When I started losing my eyesight during my school days, studying the materials in printed and written formats became a major impediment. I could not take my secondary board examination and continue with my schooling. It was difficult for a bright student like me not to be able to continue in school due to vision loss—something even the doctors failed to explain or cure. During that time, one of my teachers shared that she had heard of 'talking computers', which she thought could help me out. Armed with this faint ray of hope, I began my quest to bring my life back on track.


Charting my course: Shaping my dream

While living in a small town in Chhattisgarh, I began my search for a ‘talking computer’, and as expected, none of the local dealers had heard about it. I was undaunted and hopeful even after contacting at least 50 dealers. My persistence finally paid off when one day, I came across a dealer who not only knew about it but also readily connected me with a visually impaired legal officer who was using a ‘talking computer’ to do his work.
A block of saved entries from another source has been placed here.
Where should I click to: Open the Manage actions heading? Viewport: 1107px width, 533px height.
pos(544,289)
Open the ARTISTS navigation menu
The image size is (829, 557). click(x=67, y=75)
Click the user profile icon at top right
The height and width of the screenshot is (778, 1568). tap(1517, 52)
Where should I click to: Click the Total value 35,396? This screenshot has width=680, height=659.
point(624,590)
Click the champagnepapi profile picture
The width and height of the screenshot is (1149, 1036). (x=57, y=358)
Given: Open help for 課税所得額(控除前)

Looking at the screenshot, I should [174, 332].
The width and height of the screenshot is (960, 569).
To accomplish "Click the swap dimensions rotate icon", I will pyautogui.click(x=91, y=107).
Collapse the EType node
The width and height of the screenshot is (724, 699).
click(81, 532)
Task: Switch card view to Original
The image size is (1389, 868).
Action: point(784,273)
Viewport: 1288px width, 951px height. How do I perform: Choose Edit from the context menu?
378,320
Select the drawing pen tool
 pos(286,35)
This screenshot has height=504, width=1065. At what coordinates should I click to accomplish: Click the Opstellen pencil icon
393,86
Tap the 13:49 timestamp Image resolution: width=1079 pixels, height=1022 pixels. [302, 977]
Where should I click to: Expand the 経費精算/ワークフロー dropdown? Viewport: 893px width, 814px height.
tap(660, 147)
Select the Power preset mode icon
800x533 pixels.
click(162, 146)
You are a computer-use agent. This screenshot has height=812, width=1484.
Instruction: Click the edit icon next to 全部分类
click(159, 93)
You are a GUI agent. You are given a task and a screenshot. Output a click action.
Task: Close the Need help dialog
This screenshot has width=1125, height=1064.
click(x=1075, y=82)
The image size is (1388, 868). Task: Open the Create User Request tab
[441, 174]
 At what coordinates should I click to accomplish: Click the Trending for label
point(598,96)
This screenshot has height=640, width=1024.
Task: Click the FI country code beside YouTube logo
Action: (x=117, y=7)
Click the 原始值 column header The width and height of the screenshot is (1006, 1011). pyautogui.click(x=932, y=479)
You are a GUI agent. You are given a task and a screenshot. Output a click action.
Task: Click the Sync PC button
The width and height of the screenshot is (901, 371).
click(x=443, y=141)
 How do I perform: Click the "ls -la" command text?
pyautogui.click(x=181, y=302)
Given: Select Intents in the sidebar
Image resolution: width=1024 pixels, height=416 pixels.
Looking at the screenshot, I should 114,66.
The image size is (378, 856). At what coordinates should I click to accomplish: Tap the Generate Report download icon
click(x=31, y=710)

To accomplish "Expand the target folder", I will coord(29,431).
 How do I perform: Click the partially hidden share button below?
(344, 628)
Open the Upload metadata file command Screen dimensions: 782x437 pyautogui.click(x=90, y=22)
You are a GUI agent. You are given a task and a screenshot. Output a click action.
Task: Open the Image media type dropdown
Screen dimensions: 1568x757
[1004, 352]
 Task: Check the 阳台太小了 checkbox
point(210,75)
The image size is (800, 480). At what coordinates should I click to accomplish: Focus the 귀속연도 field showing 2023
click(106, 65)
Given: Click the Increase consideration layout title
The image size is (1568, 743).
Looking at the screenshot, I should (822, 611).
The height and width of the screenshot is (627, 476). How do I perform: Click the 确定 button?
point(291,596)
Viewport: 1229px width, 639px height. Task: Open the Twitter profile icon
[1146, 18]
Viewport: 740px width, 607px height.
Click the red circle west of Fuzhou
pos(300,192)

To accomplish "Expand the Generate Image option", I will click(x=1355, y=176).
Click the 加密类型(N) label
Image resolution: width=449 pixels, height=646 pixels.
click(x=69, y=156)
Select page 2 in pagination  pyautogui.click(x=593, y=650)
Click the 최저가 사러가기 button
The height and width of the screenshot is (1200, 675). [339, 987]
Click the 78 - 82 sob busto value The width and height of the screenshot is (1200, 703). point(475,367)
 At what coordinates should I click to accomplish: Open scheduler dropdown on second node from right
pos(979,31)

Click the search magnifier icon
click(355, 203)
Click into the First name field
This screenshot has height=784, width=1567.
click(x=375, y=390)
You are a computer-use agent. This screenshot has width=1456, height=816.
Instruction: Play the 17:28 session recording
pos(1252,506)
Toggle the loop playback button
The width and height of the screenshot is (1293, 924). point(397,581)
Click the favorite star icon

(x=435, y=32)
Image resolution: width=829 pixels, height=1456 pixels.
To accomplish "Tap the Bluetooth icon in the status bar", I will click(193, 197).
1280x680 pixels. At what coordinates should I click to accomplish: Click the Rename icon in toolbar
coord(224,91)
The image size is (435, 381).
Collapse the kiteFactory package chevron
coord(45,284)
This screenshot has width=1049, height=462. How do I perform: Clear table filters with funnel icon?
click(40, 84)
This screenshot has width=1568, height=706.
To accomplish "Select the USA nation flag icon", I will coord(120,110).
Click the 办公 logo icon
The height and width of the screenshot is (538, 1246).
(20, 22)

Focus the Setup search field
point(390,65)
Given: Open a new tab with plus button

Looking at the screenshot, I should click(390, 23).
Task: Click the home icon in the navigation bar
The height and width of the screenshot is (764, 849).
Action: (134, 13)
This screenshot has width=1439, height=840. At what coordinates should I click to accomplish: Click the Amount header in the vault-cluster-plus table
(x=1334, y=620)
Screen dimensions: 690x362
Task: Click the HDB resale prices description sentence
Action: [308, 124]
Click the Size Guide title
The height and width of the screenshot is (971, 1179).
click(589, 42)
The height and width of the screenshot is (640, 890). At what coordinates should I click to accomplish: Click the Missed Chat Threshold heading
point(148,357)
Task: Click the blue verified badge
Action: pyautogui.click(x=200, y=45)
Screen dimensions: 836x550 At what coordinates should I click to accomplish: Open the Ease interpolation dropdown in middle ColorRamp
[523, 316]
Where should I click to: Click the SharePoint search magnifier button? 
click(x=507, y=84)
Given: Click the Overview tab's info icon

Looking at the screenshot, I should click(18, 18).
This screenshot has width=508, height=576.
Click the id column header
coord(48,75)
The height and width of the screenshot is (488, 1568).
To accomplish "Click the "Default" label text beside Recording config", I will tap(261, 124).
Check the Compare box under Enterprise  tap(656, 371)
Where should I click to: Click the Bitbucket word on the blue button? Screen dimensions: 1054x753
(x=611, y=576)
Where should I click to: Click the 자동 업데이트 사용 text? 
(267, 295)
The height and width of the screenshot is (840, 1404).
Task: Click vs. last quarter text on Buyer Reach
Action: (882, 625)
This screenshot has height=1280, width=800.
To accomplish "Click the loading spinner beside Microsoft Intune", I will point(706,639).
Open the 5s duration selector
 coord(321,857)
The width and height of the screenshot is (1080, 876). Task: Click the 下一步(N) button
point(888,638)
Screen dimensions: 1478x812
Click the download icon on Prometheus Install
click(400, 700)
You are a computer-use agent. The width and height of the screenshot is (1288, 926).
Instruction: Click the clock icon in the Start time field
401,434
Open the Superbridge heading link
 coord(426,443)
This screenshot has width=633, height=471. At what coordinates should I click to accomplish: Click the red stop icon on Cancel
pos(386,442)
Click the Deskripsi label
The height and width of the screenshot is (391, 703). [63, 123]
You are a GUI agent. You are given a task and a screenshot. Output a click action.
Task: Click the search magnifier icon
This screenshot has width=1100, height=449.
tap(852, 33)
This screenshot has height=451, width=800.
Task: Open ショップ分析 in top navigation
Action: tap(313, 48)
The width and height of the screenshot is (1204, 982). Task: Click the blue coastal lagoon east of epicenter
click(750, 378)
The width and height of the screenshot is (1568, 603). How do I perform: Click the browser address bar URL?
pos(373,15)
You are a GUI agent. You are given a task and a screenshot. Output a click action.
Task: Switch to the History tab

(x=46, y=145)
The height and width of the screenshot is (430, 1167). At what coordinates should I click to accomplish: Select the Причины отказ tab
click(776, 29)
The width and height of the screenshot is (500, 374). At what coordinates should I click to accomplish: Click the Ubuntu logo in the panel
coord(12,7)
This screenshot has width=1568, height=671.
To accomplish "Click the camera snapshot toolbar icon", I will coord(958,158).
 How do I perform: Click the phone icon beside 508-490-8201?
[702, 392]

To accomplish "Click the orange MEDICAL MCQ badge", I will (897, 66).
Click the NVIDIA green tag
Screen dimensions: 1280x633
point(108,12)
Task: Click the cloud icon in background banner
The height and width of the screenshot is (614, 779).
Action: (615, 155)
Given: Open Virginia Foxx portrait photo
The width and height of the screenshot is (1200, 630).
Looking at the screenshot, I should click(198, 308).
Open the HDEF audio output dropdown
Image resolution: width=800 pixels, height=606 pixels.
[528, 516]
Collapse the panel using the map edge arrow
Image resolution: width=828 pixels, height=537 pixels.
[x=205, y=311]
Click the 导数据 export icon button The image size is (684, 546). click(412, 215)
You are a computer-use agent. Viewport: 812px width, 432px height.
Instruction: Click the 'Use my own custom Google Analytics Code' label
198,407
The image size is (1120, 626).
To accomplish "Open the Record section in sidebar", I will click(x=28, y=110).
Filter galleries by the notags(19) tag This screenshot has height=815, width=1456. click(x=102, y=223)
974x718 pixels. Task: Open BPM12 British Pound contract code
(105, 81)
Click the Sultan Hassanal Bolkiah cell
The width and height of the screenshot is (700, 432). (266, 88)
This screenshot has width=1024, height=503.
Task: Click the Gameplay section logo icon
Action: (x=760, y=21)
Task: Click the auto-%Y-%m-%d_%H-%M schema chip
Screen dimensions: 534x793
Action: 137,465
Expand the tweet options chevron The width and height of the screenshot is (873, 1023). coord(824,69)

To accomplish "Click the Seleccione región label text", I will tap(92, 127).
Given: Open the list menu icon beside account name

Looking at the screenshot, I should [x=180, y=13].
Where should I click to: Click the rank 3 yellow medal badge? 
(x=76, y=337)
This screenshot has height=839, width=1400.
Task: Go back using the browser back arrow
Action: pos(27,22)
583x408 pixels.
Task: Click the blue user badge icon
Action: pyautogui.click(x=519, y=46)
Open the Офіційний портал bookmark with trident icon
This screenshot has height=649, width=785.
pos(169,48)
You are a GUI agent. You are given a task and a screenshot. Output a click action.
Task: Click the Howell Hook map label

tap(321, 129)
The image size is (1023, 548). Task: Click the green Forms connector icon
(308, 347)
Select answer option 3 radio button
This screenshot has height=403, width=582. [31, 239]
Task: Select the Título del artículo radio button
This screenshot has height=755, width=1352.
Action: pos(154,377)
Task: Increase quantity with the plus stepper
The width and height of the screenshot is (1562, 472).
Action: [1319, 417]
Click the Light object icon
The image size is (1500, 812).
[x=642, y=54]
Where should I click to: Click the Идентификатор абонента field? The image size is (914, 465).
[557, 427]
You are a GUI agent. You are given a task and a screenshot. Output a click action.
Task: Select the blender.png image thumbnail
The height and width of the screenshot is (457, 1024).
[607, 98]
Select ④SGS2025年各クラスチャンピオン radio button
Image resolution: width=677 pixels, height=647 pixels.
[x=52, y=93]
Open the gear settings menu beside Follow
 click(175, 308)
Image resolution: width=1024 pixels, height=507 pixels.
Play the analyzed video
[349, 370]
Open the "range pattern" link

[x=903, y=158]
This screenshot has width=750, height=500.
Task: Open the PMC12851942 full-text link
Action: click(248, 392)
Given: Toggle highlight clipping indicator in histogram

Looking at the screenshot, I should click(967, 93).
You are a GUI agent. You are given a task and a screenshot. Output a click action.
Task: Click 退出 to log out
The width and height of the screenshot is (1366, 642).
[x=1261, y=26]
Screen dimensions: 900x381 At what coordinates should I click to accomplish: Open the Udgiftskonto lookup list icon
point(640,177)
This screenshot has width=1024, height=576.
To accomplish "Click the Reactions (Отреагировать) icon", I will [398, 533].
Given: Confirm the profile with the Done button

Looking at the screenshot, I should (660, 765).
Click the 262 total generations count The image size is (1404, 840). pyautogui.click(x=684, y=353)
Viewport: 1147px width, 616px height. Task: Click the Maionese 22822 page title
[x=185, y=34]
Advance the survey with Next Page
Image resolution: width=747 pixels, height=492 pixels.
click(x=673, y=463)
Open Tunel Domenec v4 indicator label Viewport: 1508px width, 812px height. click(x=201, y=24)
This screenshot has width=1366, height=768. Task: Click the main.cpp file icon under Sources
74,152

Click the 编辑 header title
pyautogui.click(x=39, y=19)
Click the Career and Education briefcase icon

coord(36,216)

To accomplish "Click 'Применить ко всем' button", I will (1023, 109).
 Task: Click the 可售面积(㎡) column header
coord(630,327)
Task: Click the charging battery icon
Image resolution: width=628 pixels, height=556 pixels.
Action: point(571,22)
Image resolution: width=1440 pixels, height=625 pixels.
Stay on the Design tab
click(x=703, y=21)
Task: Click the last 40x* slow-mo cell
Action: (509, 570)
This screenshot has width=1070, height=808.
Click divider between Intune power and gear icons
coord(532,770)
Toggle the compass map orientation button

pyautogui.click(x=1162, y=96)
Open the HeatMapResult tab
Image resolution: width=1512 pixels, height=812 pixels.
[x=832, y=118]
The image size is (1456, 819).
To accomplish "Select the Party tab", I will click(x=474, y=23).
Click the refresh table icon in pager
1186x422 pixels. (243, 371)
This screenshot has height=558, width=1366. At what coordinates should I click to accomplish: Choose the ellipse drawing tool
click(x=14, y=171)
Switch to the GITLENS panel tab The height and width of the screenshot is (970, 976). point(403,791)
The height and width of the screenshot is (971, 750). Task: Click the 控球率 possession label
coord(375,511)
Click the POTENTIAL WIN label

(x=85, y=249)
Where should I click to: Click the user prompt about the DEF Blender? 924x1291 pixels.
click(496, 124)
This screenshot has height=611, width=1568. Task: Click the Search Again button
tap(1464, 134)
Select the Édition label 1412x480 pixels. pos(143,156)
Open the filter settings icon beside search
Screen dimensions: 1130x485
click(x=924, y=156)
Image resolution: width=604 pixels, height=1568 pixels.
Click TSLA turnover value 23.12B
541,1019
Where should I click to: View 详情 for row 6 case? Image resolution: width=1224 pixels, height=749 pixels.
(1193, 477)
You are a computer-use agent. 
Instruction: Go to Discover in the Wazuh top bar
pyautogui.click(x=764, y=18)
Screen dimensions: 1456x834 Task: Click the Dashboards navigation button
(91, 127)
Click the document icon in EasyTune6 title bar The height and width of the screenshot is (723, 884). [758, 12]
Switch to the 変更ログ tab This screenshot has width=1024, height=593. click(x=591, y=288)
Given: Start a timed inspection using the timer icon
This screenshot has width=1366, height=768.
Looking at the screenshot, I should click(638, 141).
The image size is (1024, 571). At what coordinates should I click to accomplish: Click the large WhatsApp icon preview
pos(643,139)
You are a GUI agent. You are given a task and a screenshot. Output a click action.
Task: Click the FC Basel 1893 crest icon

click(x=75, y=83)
This legal officer taught me to use the screen reading software, Jaws, and that became a turning point in my life.

I restarted my education as a private student and then through my school, I topped the Commerce stream in the senior secondary board examination. This helped me secure admission at Shriram College of Commerce (University of Delhi), from where my journey took me to IIM Ahmedabad to pursue a master’s in business administration (MBA). Apart from studies, I was actively involved in National Service Scheme events, and cultural and management fests in various capacities throughout my college life.

Karan Singhania


Navigating bias: From inspiring to employable

After completing my MBA, I initially faced hurdles during the placement as the recruiters would only focus on my disability. To overcome this bias, I started adding details regarding my disability, along with basic information about my ability to use an accessible laptop and phone, navigate my routine and travel alone, and my ways of teaming. This effort paid off as the interview shifted to being more about my abilities. The first company I worked for did not have a structured approach toward Persons with Disabilities (PwD) awareness and accommodation. This meant that even after receiving top awards for performance, my assimilation continued to be a challenge.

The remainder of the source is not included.